Djébril n’a pas mâché ses mots. Quelques jours après avoir foulé la scène mythique de l’Accor Arena, dans le cadre de la tournée des anciens candidats de la Star Academy, l’ex-participant a partagé sur Instagram ses sentiments contradictoires après des semaines passées sur les routes de France et de Belgique. Si sur scène la bonne humeur et la complicité régnait entre les jeunes artistes, en coulisses, il dit avoir ressenti de la discrimination à son égard. "Je me considère comme un survivant de l’émission", a-t-il déclaré sur son compte Instagram, pointant du doigt des discriminations, des exclusions et des inégalités de traitement tout au long de son aventure. Selon Djébril, certains élèves étaient "favorisés" par la production, tandis que lui se sentait constamment mis à l’écart, ni respecté en tant que personne ni en tant qu’artiste.

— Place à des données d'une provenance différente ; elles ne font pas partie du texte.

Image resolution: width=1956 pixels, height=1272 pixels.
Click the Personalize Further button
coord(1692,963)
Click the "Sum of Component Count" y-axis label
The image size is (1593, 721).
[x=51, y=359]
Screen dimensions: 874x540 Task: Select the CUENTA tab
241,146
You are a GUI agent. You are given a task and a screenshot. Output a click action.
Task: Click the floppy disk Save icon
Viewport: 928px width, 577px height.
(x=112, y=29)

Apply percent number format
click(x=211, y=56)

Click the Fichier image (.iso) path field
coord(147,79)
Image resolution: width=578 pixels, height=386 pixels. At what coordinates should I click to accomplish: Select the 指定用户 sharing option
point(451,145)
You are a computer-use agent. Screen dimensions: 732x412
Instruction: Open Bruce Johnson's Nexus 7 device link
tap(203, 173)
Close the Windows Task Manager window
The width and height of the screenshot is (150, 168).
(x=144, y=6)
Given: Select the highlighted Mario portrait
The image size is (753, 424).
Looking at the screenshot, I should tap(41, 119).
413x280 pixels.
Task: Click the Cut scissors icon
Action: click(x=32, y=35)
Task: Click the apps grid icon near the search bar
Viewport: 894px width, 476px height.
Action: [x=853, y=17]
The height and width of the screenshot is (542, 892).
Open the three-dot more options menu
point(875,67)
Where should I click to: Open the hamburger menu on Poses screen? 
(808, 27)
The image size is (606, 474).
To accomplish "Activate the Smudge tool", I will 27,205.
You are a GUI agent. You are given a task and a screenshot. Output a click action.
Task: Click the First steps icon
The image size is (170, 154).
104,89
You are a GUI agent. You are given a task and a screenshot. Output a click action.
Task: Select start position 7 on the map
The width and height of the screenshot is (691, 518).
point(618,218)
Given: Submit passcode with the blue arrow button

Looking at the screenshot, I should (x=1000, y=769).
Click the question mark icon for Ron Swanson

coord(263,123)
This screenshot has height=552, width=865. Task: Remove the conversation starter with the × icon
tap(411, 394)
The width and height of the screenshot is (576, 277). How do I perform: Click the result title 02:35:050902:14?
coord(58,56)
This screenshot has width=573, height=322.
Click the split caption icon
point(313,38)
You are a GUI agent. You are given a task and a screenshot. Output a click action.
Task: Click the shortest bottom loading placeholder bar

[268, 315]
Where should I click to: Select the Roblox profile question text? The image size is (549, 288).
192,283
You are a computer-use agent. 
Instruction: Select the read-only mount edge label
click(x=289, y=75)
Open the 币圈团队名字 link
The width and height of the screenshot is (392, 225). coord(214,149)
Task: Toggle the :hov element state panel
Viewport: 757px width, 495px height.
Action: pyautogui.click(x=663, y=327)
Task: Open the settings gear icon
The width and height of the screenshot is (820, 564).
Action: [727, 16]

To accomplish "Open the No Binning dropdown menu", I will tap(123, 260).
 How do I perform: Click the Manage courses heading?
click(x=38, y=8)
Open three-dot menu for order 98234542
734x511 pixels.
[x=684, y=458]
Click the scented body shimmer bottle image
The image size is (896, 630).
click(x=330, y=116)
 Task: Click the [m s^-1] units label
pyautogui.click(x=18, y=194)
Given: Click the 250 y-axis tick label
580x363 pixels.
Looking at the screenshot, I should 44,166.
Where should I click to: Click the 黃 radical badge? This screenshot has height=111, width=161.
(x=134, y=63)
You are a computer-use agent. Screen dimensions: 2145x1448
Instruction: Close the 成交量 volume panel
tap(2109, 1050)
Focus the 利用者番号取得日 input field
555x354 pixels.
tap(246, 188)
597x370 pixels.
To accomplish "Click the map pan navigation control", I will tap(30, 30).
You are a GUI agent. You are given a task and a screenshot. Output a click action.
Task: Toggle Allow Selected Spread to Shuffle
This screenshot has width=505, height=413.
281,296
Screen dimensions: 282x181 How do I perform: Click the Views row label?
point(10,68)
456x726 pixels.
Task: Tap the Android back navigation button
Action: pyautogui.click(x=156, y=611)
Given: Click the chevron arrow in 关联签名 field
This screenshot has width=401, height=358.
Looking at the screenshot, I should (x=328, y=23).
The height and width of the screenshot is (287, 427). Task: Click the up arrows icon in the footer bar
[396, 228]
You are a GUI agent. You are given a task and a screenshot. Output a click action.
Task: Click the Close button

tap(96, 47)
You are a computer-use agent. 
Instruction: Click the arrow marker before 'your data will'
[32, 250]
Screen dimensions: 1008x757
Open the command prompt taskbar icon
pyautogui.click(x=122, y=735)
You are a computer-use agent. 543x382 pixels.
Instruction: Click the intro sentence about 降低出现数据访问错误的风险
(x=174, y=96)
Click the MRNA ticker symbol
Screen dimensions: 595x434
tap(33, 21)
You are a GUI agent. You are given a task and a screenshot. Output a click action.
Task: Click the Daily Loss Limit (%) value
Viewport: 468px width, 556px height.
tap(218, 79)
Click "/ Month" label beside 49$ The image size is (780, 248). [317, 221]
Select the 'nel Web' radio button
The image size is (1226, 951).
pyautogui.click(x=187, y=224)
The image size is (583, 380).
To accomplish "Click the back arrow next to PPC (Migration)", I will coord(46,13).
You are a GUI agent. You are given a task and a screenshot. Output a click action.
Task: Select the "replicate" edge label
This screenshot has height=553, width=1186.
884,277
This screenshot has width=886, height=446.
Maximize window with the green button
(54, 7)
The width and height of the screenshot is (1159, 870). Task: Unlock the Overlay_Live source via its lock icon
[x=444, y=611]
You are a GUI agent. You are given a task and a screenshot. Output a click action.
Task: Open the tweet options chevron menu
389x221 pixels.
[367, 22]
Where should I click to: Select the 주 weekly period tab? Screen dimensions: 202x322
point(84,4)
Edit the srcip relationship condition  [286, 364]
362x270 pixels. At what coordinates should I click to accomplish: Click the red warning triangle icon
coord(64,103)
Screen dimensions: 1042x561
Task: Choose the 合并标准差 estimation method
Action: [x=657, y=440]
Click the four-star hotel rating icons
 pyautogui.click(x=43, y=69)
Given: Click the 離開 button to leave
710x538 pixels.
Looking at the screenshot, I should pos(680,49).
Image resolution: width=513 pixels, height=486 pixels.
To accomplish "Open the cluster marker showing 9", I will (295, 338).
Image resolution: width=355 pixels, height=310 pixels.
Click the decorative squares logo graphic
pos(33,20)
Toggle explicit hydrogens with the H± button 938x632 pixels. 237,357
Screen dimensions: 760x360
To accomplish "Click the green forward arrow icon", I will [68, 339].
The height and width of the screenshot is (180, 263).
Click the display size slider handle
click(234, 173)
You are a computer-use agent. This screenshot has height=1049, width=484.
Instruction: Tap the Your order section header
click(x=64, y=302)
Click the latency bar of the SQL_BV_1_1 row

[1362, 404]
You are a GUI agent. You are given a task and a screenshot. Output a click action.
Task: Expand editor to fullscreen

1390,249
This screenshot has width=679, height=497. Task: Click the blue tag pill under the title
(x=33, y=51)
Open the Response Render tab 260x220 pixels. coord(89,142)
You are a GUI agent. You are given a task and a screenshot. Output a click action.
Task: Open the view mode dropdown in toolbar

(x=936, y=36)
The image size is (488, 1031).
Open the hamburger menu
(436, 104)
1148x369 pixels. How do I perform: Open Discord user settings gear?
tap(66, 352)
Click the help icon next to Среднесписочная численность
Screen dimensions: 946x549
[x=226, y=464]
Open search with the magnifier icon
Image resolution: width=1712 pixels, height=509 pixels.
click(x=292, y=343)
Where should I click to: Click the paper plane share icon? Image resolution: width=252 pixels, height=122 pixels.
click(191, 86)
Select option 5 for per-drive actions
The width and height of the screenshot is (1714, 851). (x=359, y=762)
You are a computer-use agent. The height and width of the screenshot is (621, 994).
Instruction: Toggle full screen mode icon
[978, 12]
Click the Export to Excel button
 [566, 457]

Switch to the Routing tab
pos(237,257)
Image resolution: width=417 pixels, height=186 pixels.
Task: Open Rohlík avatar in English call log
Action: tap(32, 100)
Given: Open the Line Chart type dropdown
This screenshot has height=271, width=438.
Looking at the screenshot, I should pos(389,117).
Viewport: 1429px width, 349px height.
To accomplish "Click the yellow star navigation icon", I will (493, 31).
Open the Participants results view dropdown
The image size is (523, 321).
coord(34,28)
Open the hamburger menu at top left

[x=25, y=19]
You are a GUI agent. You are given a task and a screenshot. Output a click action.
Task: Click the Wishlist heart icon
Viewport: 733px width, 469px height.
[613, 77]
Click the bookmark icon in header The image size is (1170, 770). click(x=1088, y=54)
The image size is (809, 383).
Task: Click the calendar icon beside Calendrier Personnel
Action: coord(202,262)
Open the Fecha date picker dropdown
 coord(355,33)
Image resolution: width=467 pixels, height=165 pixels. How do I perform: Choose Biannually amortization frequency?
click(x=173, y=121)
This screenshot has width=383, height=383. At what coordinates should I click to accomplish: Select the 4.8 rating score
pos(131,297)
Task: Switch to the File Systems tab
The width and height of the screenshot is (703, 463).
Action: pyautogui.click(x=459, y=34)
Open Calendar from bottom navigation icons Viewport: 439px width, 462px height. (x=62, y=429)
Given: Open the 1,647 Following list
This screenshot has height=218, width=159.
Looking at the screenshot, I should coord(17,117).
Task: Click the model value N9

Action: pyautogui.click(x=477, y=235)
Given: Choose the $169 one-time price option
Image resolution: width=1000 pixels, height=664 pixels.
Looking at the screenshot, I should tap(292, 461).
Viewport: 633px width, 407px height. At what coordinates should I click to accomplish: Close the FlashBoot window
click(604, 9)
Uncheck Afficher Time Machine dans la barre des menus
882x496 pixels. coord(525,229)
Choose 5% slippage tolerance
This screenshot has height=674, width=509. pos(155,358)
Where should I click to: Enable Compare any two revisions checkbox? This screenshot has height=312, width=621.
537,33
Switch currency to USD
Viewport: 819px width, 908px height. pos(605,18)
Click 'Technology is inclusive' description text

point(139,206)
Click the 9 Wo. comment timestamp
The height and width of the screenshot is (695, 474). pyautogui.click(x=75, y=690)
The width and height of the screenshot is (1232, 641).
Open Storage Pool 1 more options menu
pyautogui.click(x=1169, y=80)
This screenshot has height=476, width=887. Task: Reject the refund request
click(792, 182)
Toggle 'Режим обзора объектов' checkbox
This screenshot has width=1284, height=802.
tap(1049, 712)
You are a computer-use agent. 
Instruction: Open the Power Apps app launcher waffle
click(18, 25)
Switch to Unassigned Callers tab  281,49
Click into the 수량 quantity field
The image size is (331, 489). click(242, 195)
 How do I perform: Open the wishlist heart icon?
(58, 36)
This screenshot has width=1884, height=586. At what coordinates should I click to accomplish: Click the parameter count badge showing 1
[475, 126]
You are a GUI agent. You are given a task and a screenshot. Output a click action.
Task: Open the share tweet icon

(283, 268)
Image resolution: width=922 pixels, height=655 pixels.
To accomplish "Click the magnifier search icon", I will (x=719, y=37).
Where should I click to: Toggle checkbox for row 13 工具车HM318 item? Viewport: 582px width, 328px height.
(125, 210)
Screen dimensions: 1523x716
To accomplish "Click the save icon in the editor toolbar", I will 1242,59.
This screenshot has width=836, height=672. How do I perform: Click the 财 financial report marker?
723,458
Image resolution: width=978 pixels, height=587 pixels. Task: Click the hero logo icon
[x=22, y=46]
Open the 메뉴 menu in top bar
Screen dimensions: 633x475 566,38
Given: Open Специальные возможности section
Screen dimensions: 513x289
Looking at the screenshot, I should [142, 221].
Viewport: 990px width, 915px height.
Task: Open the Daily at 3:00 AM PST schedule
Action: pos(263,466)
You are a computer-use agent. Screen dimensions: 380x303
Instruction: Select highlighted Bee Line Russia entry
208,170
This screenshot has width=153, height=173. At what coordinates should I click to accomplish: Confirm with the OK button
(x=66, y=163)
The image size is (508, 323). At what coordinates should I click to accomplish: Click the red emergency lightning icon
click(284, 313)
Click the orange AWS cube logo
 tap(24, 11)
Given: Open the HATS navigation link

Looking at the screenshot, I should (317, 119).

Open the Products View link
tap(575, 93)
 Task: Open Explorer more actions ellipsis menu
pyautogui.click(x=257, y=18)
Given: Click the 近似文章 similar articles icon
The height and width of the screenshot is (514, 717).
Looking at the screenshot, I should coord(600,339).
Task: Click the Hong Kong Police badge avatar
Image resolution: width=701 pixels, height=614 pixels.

Ce sentiment a été renforcé par l’atmosphère ambiante, qu’il qualifie de "climat de division" qui lui a donné l’impression de "ne pas être à sa place". Face à ce coup de gueule, sa professeure de chant de l’aventure Adeline Toniutti réagit. Lors d’un entretien accordé à Voici, la chanteuse déclare : "Je n’étais pas tout le temps avec eux. Je ne sais pas comment il l’a ressenti. Je ne suis pas collée à eux 24h/24. Après, si quelqu’un a un ressenti, je pense qu’il faut l’entendre". Elle poursuit : "Peut-être que la prod ne l’a pas vu du même angle, je n’en sais rien. Mais en tout cas, s’il a besoin de s’exprimer sur ça, il a raison".
Le titre coup de poing de Djebril après Star Academy
"C’est important. Les artistes, nous sommes là pour exprimer ce qu’on ressent, véhiculer nos émotions. Je ne veux pas trop commenter ça, car je n’étais pas là tout le temps", ajoute celle qui n’a pas été reconduite pour la troisième saison de Star Academy. Elle assure avoir toujours fait preuve de "bienveillance" et de "professionnalisme" lors des évaluations des académiciens, ainsi que dans ses commentaires. De son côté, Cécile Chaduteau, l’ancienne professeure d’expression scénique, dit ne pas comprendre ce coup de gueule : "Je ne sais pas pour quelles raisons c’est dur pour lui […] J’aimerais bien savoir avec qui ça ne se passe pas bien. Je ne sais pas ce qui lui est arrivé. Ça m’attriste, hein. Je ne sais pas. Je ne suis pas au courant".
Son ressentiment, Djebril le chante dans son son premier single Privilèges. "J’suis parti à l’aveugle en pensant être à l’abri / C’est pas l’histoire à laquelle je m’attendais, eh ouais / Naïf j’étais de croire que ma place était ici / Le reflet que j’projette te semble erroné / Taffer vingt fois plus pour espérer qu’on m’écoute / Témoin de mépris, en criant, j’crois que je m’essouffle", dénonce-t-il avec son morceau chargé d’émotions et symbole de sa renaissance.